Dismiss Notice
Join Physics Forums Today!
The friendliest, high quality science and math community on the planet! Everyone who loves science is here!

Angular momentum of field

  1. Aug 29, 2007 #1
    I was reading Feynman's "Character of Physical Law" and in it he discusses how conservation of angular momentum is seemingly broken when you take a magnet and bring it through the center of a conductive disk... there is an induced electrical current and if the disk was on wheels it would spin... angular momentum from nothing... after that he says that the angular momentum actually is conserved because the magnetic field has an angular momentum of opposite spin... I didn't get this explanation, the magnetic field lines would curl in the same direction as the disk's spin right? how can a field have an angular momentum?
  2. jcsd
  3. Aug 29, 2007 #2
    My guess would be that by bringing the magnet through the disk, a current is induced so that a force acts against the movement of the magnet. Moving the magnet through the disk thus involves some work against this force, and the system is therefore not isolated. Laws of conservation usually presuppose an isolated system, and thus do not apply here.
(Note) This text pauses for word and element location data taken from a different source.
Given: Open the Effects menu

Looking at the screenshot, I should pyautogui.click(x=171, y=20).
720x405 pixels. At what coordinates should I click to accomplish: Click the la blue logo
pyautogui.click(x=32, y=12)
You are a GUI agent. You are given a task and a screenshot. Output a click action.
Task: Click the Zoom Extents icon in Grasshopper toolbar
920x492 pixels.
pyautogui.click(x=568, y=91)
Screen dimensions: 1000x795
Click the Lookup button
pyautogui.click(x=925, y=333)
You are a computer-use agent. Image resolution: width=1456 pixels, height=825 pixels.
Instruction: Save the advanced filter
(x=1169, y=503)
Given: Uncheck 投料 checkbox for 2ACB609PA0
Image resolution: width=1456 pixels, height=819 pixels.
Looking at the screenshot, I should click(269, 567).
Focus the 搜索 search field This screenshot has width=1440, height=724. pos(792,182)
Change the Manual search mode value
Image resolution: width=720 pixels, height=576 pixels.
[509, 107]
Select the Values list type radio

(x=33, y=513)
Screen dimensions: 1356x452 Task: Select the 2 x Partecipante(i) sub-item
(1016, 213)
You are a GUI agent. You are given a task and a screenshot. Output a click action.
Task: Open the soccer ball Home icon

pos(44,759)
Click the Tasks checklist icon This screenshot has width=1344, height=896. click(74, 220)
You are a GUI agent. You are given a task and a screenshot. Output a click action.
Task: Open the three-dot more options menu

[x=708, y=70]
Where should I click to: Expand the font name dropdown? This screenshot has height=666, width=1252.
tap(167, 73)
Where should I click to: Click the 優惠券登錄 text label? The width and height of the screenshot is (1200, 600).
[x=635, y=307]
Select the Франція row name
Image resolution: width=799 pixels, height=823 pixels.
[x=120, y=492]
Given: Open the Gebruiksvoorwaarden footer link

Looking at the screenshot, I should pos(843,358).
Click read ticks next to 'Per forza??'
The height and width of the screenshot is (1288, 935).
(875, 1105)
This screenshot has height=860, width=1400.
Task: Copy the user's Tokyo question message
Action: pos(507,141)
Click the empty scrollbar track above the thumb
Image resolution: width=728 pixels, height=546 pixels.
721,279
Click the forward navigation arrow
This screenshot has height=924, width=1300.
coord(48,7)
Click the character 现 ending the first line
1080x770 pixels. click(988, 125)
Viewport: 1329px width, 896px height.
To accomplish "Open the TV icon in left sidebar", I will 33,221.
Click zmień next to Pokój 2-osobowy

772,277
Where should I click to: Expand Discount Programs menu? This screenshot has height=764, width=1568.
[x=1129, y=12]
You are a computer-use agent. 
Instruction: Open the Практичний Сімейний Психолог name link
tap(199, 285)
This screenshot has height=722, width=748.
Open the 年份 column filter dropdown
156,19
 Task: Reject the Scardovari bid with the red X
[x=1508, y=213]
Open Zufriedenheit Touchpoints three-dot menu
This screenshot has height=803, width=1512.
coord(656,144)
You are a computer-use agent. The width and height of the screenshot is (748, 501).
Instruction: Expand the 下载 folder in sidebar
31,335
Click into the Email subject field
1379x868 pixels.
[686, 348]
    As I said, it is only my guess, though it might prove equivalent to the explanation you quote.
  4. Aug 29, 2007 #3
    I suppose that the phenomenon Feynman was referring to has to do with "back EMF," which in the case of a motor may maintain the relative rotation between its armature and the magnetic field driving it.
  5. Aug 31, 2007 #4
    E-M fields carry both energy and momentum. The momentum density field points in the same direction as the Poynting vector (E cross H), and there can be angular momentum in the fields as well.

    David Griffiths has some great examples in his Intro to Electrodynamics if you have access to that.
  6. Aug 31, 2007 #5
    There are lot of controversies in classical explanations of interactions between magnets and charges. For example, these explanations require that static electric and magnetic fields have non-zero momentum and angular momentum. Moreover, they lead to the notions of "hidden" linear and angular momentum in material bodies. Take a look at the following papers (and numerous references therein), where authors painfully try to make sense of these ideas:

    S. Coleman, J. H. Van Vleck, "Origin of "hidden momentum" force on magnets", Phys. Rev. 171 (1968), 1370

    W. H. Furry, "Examples of momentum distribution in the electromagnetic field and in matter", Am. J. Phys. 37 (1969), 621.

    R. H. Romer, "Angular momentum of static electromagnetic fields", Am. J. Phys. 34 (1966), 772

    G. Spavieri, G. T. Gillies, "Fundamental tests of electrodynamic theories: Conceptual investigations of the Trouton-Noble and hidden momentum effects", Nuovo Cim. B 118 (2003), 205.